And then in the bar there was a salad. So we ordered a salad with oil and vinegar. I asked them, “What is vinegar?” And explain to them that it’s acetic acid. Then, I showed them how alcohol can combine with acetic acid and the product that is called ester can be used sometimes for nail polish remover. Oh they were shocked that they just formed the nail polish remover in their stomach. And I said something called catalytic gave me opportunity and at the end of that, I said, “The semester is 15 weeks. You already had the first week of chemistry. You have only 14 more to go for my class.”
But I learned from that, that if you teach in a way that is relevant to the students’ life, to the students’ interest instead of multiple questions test, my students showed their knowledge using the major so they could show the knowledge through art, music, drama. For example, theater students did a project that followed Romeo and Juliet and the love story between sodium and chlorine.
Sundae: *laughter* You’re kidding me!
Zafra: Table salt, table salt. Exactly like Romeo and Juliet, only they changed it to scientific terms. And then because when you put salt in water and it dissolves, the sodium and chlorine are separated, it’s a Shakespearean tragedy. So then in the theater the water came and after marriage between sodium and chlorine, they separated. And then they ended it by everybody standing with a plaque saying, “Learn to take every tragedy with a grain of…” and the cup of salt.
Sundae: Okay. Now I understand why you’ve won so many awards because I saw what you were doing, but I didn’t really understand until you just shared this story with me.
Zafra: I don’t have it in front of me now because my former students just put these projects on YouTube so everyone can see it. I’ll send it to you by email and you will be able to share it. There is another one on the Bondfather that follows The Godfather, chemical bonds. There is a Star Wars one that is exactly like Star Wars but this is on the depletion of the ozone layer.
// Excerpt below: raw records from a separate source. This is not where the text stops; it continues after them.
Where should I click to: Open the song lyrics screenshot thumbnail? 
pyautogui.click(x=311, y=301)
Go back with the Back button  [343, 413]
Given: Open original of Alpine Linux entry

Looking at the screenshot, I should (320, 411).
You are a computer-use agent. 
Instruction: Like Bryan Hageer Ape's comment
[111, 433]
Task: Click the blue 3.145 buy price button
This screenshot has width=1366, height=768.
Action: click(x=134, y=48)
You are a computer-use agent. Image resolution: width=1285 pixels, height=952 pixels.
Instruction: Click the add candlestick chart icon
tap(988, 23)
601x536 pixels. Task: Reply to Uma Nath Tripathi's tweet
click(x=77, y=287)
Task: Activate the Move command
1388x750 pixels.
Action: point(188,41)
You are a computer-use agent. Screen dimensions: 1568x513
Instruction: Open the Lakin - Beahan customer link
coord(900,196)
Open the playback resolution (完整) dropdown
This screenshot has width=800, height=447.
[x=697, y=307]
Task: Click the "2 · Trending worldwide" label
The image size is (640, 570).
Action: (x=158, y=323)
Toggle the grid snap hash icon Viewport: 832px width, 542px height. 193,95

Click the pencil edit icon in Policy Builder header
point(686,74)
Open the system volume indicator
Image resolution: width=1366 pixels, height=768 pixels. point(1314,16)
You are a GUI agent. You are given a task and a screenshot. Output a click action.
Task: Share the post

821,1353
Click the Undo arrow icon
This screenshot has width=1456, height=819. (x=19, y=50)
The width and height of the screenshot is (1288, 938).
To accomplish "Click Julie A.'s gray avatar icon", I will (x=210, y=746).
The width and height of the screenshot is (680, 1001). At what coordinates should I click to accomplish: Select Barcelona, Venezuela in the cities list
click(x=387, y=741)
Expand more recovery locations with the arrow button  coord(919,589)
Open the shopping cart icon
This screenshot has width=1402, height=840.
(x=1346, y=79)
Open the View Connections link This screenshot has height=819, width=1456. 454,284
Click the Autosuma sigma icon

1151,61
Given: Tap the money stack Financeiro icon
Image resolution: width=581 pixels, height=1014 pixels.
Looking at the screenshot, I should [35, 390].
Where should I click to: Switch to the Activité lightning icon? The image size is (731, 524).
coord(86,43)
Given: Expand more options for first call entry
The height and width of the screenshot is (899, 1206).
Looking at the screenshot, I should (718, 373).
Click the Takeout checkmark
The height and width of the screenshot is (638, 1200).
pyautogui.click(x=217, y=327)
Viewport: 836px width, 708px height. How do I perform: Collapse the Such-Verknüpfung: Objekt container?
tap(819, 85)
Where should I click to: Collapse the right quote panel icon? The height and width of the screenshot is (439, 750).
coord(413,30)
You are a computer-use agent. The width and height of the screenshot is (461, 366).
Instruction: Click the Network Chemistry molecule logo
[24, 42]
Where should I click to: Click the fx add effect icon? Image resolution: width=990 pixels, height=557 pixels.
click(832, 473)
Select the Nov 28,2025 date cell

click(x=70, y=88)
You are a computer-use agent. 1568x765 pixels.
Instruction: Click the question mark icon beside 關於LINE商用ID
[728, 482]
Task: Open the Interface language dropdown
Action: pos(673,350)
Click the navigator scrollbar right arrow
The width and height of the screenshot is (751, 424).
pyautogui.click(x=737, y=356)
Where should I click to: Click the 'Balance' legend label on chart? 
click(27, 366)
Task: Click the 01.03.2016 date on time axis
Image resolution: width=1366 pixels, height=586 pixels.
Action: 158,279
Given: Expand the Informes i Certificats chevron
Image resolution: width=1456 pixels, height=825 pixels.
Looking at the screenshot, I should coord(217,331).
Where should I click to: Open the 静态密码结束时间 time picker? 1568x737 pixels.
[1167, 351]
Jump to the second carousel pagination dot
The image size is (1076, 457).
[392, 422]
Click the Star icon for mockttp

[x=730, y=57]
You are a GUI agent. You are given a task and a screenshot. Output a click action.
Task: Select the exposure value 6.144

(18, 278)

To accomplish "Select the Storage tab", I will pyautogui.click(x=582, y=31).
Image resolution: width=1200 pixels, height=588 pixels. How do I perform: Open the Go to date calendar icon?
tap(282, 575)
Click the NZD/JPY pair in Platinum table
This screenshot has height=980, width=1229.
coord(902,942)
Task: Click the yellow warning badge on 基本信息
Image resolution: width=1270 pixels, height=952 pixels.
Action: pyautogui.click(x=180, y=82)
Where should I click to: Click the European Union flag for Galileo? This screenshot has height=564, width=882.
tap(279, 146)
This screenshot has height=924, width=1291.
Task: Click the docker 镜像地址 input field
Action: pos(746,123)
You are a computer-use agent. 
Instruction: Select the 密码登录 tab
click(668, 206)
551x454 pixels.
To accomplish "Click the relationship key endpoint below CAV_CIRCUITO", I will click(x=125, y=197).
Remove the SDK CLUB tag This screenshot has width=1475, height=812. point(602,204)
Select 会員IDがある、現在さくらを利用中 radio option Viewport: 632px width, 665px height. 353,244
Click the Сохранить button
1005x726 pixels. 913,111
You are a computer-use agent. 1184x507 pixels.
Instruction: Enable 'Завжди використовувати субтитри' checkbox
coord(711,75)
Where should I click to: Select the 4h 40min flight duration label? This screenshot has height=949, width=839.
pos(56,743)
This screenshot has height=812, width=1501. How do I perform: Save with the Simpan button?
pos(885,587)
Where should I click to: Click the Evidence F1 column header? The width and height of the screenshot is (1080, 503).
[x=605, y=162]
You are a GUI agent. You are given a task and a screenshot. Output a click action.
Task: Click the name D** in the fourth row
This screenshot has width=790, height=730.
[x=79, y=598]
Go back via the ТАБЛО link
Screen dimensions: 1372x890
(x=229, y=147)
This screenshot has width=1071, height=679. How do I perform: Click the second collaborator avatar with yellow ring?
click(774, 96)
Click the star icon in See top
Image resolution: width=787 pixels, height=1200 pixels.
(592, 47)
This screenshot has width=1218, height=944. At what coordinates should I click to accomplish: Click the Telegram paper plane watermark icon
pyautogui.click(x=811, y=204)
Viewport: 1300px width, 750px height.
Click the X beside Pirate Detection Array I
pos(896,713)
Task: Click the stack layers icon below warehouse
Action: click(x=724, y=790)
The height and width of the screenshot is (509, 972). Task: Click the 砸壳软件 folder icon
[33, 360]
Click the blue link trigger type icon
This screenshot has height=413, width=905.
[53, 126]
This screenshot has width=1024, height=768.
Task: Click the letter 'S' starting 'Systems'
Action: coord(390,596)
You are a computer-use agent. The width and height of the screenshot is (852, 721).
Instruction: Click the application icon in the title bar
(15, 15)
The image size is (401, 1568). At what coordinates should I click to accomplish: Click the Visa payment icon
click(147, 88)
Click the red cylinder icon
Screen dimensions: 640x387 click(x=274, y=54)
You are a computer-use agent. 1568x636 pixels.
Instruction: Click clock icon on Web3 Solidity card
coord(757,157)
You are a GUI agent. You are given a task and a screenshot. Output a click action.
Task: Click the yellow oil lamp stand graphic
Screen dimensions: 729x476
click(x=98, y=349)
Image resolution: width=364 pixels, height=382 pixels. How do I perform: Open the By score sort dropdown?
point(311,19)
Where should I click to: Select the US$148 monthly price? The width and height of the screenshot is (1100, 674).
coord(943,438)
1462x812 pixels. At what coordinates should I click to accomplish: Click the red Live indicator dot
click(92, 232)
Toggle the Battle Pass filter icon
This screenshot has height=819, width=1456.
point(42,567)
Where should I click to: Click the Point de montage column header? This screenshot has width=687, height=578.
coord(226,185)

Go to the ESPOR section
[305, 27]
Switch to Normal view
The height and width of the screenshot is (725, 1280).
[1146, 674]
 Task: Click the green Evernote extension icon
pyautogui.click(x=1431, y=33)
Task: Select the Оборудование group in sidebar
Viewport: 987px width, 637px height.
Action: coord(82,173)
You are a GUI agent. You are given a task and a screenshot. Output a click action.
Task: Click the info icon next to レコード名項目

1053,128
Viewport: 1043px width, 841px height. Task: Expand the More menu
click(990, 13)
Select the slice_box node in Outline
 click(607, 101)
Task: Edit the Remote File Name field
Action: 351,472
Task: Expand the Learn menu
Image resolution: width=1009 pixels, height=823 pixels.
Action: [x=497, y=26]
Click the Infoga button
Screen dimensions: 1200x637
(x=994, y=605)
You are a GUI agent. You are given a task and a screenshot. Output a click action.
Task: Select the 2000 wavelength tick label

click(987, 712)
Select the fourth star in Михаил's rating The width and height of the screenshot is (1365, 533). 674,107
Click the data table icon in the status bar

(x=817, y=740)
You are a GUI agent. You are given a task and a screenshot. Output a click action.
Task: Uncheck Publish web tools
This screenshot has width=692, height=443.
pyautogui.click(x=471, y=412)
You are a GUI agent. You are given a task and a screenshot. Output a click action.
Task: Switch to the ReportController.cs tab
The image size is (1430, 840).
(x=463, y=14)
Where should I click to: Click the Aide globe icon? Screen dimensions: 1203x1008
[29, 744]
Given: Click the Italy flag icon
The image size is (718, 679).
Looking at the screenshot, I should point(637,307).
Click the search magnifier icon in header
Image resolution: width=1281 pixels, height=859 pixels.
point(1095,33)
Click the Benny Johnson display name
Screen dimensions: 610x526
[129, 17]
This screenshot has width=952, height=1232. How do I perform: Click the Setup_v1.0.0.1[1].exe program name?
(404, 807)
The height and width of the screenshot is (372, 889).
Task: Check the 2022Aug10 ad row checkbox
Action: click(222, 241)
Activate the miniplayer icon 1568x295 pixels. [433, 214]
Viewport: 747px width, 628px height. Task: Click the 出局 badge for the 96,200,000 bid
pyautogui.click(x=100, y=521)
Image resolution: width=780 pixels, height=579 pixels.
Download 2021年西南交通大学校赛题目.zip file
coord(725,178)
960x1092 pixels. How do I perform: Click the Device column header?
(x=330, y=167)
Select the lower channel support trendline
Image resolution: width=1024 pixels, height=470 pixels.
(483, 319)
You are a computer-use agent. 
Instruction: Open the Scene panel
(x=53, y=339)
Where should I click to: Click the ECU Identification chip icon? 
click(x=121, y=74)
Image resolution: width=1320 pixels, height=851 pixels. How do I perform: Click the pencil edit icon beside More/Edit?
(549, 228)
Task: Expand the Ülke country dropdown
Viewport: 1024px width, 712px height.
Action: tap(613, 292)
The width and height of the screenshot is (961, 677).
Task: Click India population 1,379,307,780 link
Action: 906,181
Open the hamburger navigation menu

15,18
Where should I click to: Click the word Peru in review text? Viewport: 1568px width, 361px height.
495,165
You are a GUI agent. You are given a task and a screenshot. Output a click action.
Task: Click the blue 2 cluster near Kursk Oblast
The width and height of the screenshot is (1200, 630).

A music student wrote a song. I have plenty of ozone for Fiddler on the Roof. I have plenty of laughing.
Sundae: So now I see why this is so inclusive, right? Because people can draw from something that’s culturally familiar or get engaged with the other side of their brain and make it happen. So we could spend the entire time talking about that but what actually caught my attention as an interculturalist, is what you do with your conference in Malta. You call it “scientific diplomacy.” And from an intercultural perspective, we say that contact isn’t enough. You need to have a common goal and a power equalizer. And this is exactly what you’ve done in Malta. Can you share a little bit about the conference, scientific diplomacy, and what it’s really about?
Zafra: Okay, it’s titled really Frontier of Science, Innovation, Research, and Education, in the Middle East, a Bridge to Peace. And the idea behind it, by the way, this November will have a big anniversary celebrating the 10th Malta conference. When I came up with this idea, everybody thought that I’m completely crazy because the idea was first to involve all the Middle East countries, scientists from all the Middle East countries. Not just Israel and Palestine where the biggest conflict is. Later on other people realize that it’s a good idea. We were the first one and still the only one in the world that bring together under the same roof, for five days, scientists from all the 15 Middle Eastern countries plus now Morocco and Pakistan, they are not in the Middle East but they decide to join and we are including them. You have Syria, Iran, Iraq, Israel, Palestine, all the countries are there, and always several Nobel Laureates. The number is by invitation only and five days that everybody stays in the same hotel, the quality always was the lead in my life. Everybody is equal, from the graduate student to the Nobel Prize, they all stay in the same hotel. They all eat all the meals together.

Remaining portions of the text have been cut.